Result: Of 7223 newly diagnosed TB patients, 426 (5.90%) were TB-DM cases. TB-DM csaes were more likely to be older,accompanied by higher body mass index (BMI) and hypertension than TB-no DM cases (refers to TB patients without diabetes). The rates of DR-TB (21.83% vs 16.96%), polydrug resistant TB (PDR-TB, 6.10% vs 3.80%), isoniazid (INH)+streptomycin (SM)-resistant TB (4.93% vs 3.13%), and SM-resistant TB (16.20% vs 11.7%) among TB-DM group were higher than TB-no DM group, P<0.05. DM was significantly associated with any DR-TB (adjusted (aOR):1.30; 95% CI, 1.02–1.65), SM-related resistance (aOR: 1.43; 95% CI, 1.08–1.88), PDR-TB (OR: 1.57; 95% CI, 1.04–2.36; aOR: 1.59; 95% CI, 1.04–2.44), compared with pan-susceptible TB patients (P<0.05).
Conclusion: Our study indicated that TB-DM groups had a higher proportion of drug resistance than TB groups, and diabetes was identified as a risk factor of total DR, PDR, SM resistance and INH+SM resistance among newly diagnosed TB cases. Good management of diabetes and TB infection screening program among DM patients might be necessary for improving TB control in China.

Keywords: tuberculosis, primary drug resistance, diabetes, risk factor

Introduction

Globally, there were approximately 10 million new tuberculosis (TB) cases and an estimated 400 million diabetes cases in 2017, and of which 558,000 were multidrug-resistant TB (MDR-TB, defined as resistance to at least rifampicin and isoniazid) or rifampin-resistant TB (RR-TB). Both TB and diabetes mellitus (DM) were one of the top 10 causes of death, and TB was the leading cause of death from a single infectious agent (more than HIV/AIDS).1,2 Previous studies35 had demonstrated that DM was a risk factor of TB infection, and there was a three-fold increased risk of TB infection among people with DM than those without.

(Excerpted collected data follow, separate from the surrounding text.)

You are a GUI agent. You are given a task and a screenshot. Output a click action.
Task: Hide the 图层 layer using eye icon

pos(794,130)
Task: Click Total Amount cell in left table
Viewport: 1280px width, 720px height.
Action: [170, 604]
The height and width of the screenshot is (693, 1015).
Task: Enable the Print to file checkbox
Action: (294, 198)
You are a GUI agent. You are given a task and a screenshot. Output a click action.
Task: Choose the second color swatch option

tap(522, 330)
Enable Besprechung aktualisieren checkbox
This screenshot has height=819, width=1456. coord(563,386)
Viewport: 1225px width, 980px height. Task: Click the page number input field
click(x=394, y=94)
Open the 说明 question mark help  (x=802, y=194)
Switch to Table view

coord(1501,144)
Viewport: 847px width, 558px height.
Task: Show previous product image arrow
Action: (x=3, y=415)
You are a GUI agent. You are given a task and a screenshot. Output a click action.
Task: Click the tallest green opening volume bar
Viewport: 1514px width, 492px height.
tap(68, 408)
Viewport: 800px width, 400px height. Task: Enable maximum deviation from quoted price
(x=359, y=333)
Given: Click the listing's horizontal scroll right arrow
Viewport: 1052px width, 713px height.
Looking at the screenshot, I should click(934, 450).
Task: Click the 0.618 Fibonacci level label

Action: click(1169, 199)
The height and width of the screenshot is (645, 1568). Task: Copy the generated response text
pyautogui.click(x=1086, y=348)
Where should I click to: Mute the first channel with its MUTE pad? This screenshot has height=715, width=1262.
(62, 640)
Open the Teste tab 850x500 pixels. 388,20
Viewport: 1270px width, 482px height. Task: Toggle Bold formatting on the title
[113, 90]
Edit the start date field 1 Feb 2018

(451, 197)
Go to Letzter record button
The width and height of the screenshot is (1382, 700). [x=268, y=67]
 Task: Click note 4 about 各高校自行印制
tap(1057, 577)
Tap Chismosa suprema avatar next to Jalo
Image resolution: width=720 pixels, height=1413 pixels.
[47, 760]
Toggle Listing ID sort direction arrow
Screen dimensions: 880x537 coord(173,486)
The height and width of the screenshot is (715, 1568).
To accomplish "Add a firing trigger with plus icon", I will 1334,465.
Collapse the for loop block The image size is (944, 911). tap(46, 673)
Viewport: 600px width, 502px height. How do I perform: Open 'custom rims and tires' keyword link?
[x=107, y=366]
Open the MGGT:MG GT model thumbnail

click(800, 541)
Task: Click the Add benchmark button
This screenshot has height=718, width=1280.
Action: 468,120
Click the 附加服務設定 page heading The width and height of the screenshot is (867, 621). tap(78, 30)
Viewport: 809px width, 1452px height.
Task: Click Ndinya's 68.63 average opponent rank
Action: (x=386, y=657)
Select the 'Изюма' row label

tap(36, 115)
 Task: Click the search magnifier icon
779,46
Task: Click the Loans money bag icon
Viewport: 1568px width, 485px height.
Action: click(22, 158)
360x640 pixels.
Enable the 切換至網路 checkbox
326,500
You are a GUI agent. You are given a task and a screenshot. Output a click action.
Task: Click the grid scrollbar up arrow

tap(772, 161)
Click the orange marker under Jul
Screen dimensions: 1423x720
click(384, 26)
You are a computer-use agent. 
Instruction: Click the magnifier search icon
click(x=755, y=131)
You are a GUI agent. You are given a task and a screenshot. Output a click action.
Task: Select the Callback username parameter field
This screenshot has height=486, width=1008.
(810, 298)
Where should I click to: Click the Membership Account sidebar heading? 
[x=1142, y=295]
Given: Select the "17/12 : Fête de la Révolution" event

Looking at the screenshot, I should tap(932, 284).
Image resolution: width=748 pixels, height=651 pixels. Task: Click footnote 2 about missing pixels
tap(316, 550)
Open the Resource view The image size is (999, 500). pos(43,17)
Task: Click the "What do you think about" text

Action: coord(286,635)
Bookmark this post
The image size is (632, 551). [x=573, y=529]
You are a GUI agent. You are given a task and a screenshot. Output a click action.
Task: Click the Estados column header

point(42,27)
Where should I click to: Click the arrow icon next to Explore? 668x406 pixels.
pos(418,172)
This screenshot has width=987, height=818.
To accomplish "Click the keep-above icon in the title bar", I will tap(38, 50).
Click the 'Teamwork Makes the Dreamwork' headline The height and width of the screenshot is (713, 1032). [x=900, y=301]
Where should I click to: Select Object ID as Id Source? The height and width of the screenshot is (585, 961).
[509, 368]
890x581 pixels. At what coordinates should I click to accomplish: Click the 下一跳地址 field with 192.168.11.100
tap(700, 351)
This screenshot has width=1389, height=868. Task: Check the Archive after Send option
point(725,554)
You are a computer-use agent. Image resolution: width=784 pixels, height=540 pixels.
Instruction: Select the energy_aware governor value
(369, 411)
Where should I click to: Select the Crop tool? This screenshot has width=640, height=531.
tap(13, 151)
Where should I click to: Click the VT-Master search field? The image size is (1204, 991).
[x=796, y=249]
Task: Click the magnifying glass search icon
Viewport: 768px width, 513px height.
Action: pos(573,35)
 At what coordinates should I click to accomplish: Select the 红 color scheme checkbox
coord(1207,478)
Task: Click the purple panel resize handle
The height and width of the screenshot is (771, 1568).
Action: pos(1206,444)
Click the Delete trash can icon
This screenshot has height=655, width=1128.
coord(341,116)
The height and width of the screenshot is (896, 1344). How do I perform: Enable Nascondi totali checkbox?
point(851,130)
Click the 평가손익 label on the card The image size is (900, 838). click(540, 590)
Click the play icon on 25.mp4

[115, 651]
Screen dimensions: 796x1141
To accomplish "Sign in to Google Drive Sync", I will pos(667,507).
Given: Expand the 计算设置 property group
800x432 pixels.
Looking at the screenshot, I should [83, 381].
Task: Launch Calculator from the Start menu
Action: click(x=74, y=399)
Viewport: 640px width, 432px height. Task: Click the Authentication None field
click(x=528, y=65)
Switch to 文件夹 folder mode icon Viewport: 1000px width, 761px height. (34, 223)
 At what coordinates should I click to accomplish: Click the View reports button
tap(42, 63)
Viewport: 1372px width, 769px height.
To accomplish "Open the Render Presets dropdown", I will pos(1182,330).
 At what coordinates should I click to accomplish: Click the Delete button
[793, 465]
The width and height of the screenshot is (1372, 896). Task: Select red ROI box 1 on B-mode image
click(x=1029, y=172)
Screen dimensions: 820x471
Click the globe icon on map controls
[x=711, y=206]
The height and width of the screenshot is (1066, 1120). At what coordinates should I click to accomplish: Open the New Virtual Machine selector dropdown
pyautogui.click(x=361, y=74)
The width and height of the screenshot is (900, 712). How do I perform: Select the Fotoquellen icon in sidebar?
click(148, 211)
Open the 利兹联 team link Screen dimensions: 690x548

It was reported that the proportions of TB-DM (refers to TB patients with diabetes) cases among newly diagnosed TB patients in India, some Pacific islands, and Texas–Mexico border region were 54%, 40%, and 25%, respectively.6

Recently, epidemiological studies and whole-genome sequencing analysis of Mycobacterium tuberculosis provided evidence that the majority of drug-resistant tuberculosis cases (DR-TB) were due to primary infection of resistant TB strains,7,8 and whether concomitant diabetes was a risk factor of primary infection for DR-TB remained understudied. Researches in India, Spain, and Turkey had found that 10–23% of MDR-TB patients had concomitant diabetes.9 Due to global increases in MDR-TB and DM,1,2 it was a necessity to explore the relationship between diabetes and primary drug resistance of TB.9 Other studies10,11 have reported the association between diabetes and MDR-TB, but the results were controversial and their samples were not enough as well. In addition, there remains a paucity of information about the relationship between diabetes and various subgroups of primary DR-TB and clinical characteristics of TB-DM cases, especially in China, which had the second highest burden of TB in 2017.1

Given the high burden of TB and diabetes in China and the worse outcome of TB-DM cases and DR-TB cases,1,11 it is of significance to explore the association between diabetes and primary DR-TB for TB elimination target in China. Thus, the objectives of the present study were 1) to estimate the prevalence of TB-DM patients among new TB cases and DR-TB cases in Shandong, China, from 2004 to 2017; 2) to explore the clinical characteristics of newly diagnosed TB-DM patients compared with TB cases without DM (TB-no DM); 3) to investigate the increased risk of various primary drug resistance among TB-DM patients.

Methods

Ethics statement

Ethical approvals of our study were obtained from the Ethics Committee of Shandong Provincial Hospital, affiliated with Shandong University (SPH) and the Ethics Committee of Shandong Provincial Chest Hospital (SPCH), China. Before data collection, statistical analysis, and reporting, any personal identifiers of TB patients were removed by monitoring stations. Patient informed consents were not required, and this study was conducted in accordance with the Declaration of Helsinki.

Setting and participants

Between 1 January 2004 and 31 December 2017, a retrospective observational study of people who were newly diagnosed with TB was conducted in Shandong, China. Shandong, a coastal province of the East China region, consisted of 17 municipalities and 140 counties (districts) with 100 million inhabitants in 2018. It is located at 36°24′N latitude 118°24′E longitude with an area of 157,100 km2. According to a national survey of TBin 2010, there were 211,900 active pulmonary TB cases (range: 170,100 to 253,600), and TB prevalence was 271 per 100,000 among people aged >15 years in Shandong, China.12 The prevalence of diabetes, prediabetes, and previously diagnosed diabetes in Shandong was estimated to be 3.5%, 6.0%, and 1.2%, respectively.13

This study involved 7223 new TB cases with drug susceptibility data and information on diabetes, of which 426 (5.9%) TB cases suffered from diabetes. Two province-level hospitals (SPH and SPCH), 13 municipal-level, and 21 county-level local health departments were responsible for the surveillance of DR-TB in Shandong from 2004 to 2017. Sociodemographic and clinical characteristics on age, sex, body mass index (BMI), drinking, smoking, cavity, and extrapulmonary TB were collected by questionnaires. Patients infected with nontuberculosis mycobacteria (NTM), retreated TB cases, or patients without information on diabetes were excluded (Figure 1).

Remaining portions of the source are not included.